Thomas and Julia Toft fought a protracted battle over a disputed border of their property (containing valuable old growth pines) with prominent logger Moses Kilgore and the subsequent owners of his property. The Supreme Court ruled in favor of the Tofts in 1926, but the nearly 20 year legal battle was a financial and emotional drain on the family. Emma Toft later refused several offers from developers who wanted to turn the valuable land into a golf development or resort area for the wealthy.

Toft was the only one of her siblings to remain unmarried. She told Norbert Blei that she once had a fiancé from Rowleys Bay, but that he was killed in World War I.

In 1937, Toft was one of those with Albert Fuller, Jens Jensen, and Olivia Traven, to establish The Ridges Sanctuary in Baileys Harbor. In 1964, Door County naturalist and writer Roy Lukes was hired by The Ridges, where he began a close friendship with Emma until her death. She taught him how to lure black-capped chickadees and red-breasted nuthatches by hand.

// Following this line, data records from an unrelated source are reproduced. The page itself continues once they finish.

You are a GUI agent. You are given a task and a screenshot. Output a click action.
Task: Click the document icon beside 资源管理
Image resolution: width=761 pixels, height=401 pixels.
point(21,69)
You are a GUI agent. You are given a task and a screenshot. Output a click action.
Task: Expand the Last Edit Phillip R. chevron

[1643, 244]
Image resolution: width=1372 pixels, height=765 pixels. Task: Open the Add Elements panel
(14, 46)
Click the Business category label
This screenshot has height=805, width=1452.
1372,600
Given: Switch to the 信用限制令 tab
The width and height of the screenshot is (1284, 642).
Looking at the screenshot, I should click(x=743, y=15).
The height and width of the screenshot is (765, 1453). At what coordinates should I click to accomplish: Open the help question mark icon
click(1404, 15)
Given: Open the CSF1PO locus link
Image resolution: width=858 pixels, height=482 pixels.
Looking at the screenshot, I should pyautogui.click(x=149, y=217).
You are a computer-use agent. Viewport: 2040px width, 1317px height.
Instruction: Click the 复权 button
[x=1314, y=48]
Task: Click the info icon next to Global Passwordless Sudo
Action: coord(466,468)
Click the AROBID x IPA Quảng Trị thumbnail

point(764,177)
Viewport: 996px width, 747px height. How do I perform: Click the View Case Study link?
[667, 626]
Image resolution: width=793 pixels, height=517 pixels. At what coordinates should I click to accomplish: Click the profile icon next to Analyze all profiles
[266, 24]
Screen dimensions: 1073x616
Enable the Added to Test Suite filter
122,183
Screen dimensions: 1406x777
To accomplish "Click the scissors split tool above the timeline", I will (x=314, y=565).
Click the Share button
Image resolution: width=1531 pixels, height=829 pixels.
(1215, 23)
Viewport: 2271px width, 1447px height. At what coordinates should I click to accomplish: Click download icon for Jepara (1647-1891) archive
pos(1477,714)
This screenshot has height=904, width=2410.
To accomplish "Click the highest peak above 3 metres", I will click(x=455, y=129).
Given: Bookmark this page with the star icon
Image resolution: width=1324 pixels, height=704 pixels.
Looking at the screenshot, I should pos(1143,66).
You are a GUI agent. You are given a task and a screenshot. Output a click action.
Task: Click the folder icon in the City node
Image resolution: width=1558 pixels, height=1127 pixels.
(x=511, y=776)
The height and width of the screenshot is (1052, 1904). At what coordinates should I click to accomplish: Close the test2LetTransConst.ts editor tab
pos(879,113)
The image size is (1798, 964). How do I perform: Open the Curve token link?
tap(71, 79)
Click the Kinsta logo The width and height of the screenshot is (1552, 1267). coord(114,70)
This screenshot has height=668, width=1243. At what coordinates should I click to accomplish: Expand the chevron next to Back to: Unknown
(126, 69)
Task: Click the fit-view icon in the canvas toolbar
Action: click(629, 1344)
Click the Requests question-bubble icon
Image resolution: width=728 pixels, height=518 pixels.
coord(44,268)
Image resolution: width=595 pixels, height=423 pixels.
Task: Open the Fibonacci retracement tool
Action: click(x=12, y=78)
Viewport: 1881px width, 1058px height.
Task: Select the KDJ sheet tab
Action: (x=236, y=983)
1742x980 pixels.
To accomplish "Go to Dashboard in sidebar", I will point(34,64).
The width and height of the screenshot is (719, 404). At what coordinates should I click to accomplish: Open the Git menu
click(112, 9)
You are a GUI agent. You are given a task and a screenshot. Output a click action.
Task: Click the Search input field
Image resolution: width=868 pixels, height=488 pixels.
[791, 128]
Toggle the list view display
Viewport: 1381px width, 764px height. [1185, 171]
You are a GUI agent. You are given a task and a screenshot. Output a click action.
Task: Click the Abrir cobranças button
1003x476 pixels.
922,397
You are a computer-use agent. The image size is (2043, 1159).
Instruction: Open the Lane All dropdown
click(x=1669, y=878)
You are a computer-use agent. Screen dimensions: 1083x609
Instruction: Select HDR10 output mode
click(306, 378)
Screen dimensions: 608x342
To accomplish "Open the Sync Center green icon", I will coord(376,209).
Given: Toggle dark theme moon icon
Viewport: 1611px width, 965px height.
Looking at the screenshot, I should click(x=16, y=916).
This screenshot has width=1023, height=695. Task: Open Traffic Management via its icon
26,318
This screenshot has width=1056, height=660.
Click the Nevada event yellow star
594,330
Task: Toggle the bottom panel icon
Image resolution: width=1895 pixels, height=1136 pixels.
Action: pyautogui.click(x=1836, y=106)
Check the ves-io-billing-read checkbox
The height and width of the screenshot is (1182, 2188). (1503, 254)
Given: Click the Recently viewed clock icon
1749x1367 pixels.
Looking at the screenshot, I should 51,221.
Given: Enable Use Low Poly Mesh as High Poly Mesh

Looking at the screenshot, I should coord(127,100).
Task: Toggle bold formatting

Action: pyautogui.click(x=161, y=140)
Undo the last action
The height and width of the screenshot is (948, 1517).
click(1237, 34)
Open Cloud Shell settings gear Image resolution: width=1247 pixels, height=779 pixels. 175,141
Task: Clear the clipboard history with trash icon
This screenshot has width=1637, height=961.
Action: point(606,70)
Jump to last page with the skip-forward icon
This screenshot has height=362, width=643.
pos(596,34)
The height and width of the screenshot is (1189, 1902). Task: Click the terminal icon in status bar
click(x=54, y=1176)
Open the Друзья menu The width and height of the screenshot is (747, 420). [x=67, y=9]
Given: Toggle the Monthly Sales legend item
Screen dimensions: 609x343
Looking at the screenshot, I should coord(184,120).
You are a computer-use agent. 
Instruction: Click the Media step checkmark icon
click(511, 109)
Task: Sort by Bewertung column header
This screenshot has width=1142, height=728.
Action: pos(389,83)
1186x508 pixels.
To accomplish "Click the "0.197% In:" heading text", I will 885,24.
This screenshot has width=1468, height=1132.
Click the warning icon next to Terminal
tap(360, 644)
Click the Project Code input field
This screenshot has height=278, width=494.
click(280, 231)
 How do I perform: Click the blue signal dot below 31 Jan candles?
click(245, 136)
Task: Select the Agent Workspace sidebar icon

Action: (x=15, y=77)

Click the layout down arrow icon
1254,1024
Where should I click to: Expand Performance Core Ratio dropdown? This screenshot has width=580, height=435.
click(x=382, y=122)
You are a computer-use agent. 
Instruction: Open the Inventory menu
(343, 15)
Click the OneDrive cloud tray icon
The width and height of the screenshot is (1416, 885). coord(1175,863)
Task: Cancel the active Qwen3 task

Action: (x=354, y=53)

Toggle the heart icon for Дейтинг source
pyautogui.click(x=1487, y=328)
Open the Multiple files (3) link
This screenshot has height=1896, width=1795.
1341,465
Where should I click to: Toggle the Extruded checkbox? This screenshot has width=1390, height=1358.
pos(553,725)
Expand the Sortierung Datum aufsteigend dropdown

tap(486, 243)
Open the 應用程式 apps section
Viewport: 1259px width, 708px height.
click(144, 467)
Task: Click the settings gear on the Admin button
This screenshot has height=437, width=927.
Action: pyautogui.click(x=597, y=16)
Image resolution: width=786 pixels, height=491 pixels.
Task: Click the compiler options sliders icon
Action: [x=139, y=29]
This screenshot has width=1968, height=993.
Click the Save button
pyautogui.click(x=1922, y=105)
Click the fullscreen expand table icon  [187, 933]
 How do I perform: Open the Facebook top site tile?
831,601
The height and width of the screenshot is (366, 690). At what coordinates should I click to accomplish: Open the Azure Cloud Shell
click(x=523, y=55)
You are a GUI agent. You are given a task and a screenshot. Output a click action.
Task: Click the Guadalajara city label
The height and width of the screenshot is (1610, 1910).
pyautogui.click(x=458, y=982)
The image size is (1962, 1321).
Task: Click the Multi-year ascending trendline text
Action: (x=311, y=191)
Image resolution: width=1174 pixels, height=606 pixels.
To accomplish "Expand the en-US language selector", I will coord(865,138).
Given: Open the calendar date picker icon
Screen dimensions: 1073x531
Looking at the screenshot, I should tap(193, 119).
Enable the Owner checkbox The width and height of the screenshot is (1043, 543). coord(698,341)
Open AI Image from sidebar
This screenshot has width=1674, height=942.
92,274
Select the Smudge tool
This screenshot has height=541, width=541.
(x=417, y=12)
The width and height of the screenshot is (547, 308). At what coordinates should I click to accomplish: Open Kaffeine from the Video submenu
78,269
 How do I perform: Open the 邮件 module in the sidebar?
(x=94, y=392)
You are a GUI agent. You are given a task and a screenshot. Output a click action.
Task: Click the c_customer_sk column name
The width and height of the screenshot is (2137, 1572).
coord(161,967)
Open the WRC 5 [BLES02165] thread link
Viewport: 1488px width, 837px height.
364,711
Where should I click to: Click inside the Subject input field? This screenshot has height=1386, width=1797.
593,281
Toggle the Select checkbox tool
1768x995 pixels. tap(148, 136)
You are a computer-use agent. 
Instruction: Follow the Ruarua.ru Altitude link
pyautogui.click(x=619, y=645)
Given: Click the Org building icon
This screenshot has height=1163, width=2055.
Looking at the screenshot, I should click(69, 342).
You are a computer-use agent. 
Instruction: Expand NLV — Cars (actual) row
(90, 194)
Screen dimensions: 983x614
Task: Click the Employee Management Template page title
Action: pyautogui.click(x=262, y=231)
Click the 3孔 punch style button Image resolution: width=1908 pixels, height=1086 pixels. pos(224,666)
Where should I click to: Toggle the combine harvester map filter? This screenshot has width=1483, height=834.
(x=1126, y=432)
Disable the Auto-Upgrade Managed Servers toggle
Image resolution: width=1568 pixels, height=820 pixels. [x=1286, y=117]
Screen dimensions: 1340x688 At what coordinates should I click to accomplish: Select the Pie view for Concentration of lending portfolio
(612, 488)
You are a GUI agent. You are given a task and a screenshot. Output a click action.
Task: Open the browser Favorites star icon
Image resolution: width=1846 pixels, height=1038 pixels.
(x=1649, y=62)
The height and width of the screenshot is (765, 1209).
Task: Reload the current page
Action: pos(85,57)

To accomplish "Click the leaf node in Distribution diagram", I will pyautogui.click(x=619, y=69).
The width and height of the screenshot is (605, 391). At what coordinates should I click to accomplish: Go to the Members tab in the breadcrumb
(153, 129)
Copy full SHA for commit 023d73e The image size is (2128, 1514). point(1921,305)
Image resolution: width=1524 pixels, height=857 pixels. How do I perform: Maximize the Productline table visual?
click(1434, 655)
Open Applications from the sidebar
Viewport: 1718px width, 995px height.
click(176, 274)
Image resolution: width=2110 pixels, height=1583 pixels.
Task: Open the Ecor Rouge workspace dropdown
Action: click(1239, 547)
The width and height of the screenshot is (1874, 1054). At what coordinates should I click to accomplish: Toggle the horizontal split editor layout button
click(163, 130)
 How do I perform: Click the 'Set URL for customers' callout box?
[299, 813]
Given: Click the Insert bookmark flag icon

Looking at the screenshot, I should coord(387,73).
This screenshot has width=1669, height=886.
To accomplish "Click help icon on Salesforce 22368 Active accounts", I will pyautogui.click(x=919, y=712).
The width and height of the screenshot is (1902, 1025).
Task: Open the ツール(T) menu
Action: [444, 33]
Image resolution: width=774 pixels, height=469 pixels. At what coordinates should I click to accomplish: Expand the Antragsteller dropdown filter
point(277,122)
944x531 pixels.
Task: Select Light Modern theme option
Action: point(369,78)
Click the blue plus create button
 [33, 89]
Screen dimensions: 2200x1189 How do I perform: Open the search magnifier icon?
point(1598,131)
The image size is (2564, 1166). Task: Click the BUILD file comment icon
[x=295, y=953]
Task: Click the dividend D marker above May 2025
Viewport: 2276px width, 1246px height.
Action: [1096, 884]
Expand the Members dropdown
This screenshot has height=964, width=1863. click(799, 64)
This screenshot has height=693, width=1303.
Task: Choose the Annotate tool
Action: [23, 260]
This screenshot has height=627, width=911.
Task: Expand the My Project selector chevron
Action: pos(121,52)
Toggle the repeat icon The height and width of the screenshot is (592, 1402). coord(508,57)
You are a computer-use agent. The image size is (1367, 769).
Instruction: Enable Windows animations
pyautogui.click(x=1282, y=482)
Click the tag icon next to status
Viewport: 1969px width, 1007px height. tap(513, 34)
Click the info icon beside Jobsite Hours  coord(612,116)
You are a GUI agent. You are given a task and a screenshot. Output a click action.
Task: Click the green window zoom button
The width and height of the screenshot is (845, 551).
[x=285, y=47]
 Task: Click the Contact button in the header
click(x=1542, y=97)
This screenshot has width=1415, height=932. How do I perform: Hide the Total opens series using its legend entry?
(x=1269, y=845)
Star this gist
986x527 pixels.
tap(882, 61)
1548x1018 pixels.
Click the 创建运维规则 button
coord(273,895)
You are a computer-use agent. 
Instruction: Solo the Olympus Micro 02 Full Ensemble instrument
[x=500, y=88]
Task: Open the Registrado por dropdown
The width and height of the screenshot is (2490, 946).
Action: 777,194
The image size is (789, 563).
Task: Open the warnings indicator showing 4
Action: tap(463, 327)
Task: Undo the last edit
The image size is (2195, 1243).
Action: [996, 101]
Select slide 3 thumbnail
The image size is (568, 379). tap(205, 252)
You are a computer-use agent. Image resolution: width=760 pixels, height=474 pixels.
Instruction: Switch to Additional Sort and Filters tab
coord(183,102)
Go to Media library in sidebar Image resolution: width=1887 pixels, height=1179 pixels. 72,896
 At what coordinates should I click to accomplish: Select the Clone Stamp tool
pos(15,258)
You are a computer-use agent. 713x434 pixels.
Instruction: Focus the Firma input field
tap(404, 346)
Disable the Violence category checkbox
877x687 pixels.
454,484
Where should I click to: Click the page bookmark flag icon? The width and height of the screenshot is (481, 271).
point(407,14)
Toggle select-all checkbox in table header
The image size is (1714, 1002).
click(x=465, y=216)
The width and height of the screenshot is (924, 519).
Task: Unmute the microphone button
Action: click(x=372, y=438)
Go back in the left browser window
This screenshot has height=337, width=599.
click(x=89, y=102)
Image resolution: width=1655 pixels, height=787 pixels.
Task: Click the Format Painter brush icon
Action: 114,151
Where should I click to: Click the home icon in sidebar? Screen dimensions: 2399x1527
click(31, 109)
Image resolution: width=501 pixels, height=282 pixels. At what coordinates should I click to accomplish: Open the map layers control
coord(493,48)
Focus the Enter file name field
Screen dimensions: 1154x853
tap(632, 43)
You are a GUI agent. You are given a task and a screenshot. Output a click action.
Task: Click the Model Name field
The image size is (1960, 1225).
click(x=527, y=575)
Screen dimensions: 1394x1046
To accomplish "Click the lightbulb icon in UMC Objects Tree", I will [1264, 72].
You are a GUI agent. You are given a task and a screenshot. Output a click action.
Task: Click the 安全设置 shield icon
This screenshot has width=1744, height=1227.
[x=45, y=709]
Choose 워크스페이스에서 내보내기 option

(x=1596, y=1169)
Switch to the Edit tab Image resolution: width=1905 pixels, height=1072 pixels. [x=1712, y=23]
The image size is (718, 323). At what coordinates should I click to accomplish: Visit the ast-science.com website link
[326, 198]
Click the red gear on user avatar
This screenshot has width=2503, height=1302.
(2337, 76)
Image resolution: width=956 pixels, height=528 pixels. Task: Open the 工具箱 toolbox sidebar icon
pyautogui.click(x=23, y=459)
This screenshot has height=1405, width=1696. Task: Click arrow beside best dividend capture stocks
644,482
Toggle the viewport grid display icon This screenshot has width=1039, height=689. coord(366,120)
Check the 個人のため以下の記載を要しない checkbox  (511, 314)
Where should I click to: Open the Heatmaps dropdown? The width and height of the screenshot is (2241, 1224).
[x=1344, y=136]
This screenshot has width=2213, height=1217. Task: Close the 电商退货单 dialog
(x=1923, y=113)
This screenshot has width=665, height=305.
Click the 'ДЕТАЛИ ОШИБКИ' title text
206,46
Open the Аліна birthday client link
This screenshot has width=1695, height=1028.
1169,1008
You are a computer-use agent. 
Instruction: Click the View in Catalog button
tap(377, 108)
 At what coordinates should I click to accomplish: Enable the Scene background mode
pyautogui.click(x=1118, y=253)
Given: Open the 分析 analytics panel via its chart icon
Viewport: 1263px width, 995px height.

The Toft family sold the resort property to The Nature Conservancy in 1967, who in turn gave it to the University of Wisconsin–Green Bay. Toft Point has been used for scientific research, starting with a 1978 survey of small mammal communities in the region. Toft spent the last several years of her life at the Dorchester Nursing Home in Sturgeon Bay, Wisconsin, before dying on February 14, 1982, at the age of 91.

== Legacy ==
In his 1981 book Door Way, Blei referred to Toft as "a legend, bordering on myth", while Lukes was the first to refer to her as "Wisconsin's first lady of conservation". Toft was one of those honored at American artist Terese Agnew's 2017 exhibit on progressive figures in Wisconsin history.